The number of events observed in data in the signal region amounts to 8 and 2147 for same-sign and opposite-sign muons, respectively. A single fit to the Run 1 data is performed since the 2011 and 2012 templates are found to be compatible. The distributions of the invariant mass \(m({\mu } _N{\, \text {jet}})\) for same-sign and opposite-sign muon data are shown in Fig. 4 with the fits for the \(15\, \text {GeV/}c^2 \) neutrino mass hypothesis superimposed. Upper limits at 95% confidence level on \({\mathcal {B}} (N\rightarrow {\mu } {\, \text {jet}}) \left| V_{{\mu } N}\right| ^2\) are set for each heavy-neutrino mass hypothesis using the CLs method [57] with a one-sided profile likelihood ratio [58] as test statistic. The upper limits as a function of heavy-neutrino mass are shown in Fig. 5. For the same-sign muons sample and neutrino mass in excess of \(20\, \text {GeV/}c^2 \), the measured limit is between 2 and 3.8 standard deviations above the expected limit. The worse limit obtained with respect to the expectation can be attributed to the four data candidates with \(m({\mu } {\, \text {jet}})\) between 20 and \(40\, \text {GeV/}c^2 \). The value of the muon identification BDTs for three of the candidates are very close to the requirements, defined a priori with a blinded procedure, indicating that they are background-like and probably a QCD fluctuation. Each candidate has also a relatively large value for the missing transverse momentum in the event, which is not characteristic for the signal. Consequently, the excess at high mass is likely the result of an imperfectly modelled component of the background. For the opposite-sign muons samples, the expected limit is a factor 5 to 10 worse due to the irreducible background from Drell–Yan processes, in agreement with expectations.

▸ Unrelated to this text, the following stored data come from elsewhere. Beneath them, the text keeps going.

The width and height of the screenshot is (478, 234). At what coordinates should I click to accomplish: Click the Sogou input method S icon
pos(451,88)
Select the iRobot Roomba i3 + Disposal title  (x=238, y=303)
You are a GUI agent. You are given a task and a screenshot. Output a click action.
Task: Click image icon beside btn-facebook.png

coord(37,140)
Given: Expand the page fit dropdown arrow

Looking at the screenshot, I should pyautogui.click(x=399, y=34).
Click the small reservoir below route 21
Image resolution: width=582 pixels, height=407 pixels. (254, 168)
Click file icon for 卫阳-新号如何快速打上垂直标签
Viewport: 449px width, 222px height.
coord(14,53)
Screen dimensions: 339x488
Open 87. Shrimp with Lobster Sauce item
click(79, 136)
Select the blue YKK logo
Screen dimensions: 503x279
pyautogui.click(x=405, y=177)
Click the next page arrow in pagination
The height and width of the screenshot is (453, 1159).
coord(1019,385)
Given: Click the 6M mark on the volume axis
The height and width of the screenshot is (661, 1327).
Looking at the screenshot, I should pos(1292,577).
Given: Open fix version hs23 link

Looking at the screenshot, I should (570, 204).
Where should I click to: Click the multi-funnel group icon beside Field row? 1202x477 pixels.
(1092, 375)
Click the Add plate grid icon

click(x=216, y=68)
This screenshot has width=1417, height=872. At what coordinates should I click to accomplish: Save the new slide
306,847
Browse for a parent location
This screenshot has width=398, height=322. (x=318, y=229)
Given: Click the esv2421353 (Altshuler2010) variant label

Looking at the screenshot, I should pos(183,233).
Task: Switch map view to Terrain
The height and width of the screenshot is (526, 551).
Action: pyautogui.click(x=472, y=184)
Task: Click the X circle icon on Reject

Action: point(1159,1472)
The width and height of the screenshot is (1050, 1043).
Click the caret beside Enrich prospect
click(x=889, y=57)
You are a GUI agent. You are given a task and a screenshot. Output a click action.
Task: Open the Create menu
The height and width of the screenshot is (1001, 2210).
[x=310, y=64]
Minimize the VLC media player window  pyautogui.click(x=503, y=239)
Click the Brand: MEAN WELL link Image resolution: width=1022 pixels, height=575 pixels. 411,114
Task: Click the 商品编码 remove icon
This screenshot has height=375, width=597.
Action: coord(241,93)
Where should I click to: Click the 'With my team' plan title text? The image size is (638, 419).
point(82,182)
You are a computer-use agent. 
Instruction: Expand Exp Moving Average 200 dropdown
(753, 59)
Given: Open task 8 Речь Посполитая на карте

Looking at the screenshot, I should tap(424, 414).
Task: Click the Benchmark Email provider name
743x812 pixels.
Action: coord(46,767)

To set upper limits on the coupling, the results of Fig. 5 are scaled by \({\mathcal {B}} (N\rightarrow {\mu } {\, \text {jet}})=0.51\), computed as described in Sect. 1 assuming \(\left| V_{{e} N}\right| ^2 = \left| V_{{\tau } N}\right| ^2 = 0\). For the \(5\, \text {GeV/}c^2 \) heavy-neutrino mass hypothesis, at the limit set, the heavy neutrino is expected to be long-lived with a lifetime of \(3.8\, \text {ps} \) and \(1.1\, \text {ps} \) for same- and opposite-sign muons in the final states, respectively. Since this search targets prompt heavy neutrinos, the acceptance is corrected accordingly. The constraints on the coupling as a function of mass for the opposite- and same-sign muons final state, with and without the acceptance correction factor applied, are illustrated in Fig. 6.

Fig. 6
figure 6

Observed upper limit on the mixing parameter \(\left| V_{{\mu } N}\right| ^2\) between a heavy neutrino and a muon neutrino in the mass range \(5{-}50 \, \text {GeV/}c^2 \) for same-sign and opposite-sign muons in the final states with and without lifetime correction

5 Conclusion

A search for a prompt heavy neutrino in the decay \(N\rightarrow \mu {\, \text {jet}} \) is performed using data from proton–proton collisions recorded by the LHCb experiment, corresponding to a total integrated luminosity of \(3\, \text {fb} ^{-1} \). No evidence for heavy neutrinos is observed and limits of the order of \(10^{-4}\) and \(10^{-3}\) are set as a function of heavy-neutrino mass for lepton-number-conserving and lepton-number-violating decays, respectively. An upwards fluctuation is present in the lepton-number-violating case, which is likely ascribable to an imperfectly modelled component of the background. These represent the first limits on the coupling to a heavy neutrino in the mass range 5–\(50\, \text {GeV/}c^2 \) at LHCb. For the first time the signature of two muons and a low mass jet has been probed for heavy neutrinos with mass lower than \(20\, \text {GeV/}c^2 \). Furthermore, this is the first limit on lepton-number-conserving decays of a prompt heavy neutrino in the mass range of interest. The observed limits on lepton-number-violating decays are not yet competitive with the existing limits [4, 18, 19]. With an integrated luminosity of \(50\, \text {fb} ^{-1} \), a better sensitivity than the current most stringent limit could be reached for the same-sign muons channel. While this analysis targets prompt heavy-neutrino decays, better sensitivity for low heavy-neutrino masses can be achieved by including long-lived signatures.